In the listing that follows, how many lines contain the string "will"? Provide only the number.
======== Data shown
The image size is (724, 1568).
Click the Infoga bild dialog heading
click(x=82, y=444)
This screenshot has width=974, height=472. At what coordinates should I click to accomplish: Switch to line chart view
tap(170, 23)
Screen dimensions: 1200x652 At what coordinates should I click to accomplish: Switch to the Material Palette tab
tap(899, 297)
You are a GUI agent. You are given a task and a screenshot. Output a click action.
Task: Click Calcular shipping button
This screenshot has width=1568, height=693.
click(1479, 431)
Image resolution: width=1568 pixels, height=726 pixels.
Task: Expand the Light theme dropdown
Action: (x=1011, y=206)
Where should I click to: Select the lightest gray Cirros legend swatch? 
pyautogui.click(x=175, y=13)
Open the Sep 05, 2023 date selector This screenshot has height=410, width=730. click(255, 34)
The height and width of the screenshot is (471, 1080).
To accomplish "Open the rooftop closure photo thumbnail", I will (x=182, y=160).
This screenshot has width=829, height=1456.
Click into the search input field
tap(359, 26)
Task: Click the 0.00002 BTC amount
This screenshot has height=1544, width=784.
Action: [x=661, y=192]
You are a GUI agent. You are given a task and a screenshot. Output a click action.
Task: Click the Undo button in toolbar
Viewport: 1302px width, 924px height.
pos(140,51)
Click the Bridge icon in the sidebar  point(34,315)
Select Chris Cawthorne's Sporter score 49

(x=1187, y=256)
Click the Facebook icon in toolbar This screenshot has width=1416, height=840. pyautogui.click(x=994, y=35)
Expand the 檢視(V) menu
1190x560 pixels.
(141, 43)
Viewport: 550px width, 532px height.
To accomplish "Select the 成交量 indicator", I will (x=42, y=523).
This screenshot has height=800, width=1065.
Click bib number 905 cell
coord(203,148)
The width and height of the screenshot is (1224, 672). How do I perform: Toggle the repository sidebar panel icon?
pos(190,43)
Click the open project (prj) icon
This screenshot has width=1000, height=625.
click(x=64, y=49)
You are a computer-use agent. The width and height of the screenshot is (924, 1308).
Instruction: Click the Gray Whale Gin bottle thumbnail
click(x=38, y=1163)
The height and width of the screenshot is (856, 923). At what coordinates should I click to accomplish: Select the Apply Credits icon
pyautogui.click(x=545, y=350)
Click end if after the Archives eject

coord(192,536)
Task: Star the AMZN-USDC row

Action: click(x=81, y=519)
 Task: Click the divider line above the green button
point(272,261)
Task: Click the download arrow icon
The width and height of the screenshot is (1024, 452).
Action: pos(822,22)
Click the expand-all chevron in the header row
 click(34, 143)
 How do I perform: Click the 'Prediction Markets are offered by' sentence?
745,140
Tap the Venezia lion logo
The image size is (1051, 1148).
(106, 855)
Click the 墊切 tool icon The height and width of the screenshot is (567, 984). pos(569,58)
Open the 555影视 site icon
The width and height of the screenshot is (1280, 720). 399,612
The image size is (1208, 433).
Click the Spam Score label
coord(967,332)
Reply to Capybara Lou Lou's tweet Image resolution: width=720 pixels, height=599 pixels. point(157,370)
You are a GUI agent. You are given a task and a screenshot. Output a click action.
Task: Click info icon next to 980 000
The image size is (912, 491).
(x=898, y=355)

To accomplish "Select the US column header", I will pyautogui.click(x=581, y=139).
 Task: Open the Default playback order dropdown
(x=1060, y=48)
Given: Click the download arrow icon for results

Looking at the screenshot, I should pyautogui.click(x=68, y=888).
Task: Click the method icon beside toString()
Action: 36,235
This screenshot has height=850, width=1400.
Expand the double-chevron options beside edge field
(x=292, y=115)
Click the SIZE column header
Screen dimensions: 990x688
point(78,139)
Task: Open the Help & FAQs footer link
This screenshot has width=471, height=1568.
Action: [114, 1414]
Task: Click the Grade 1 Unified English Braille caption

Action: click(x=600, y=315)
================
Solution to the exercise:
3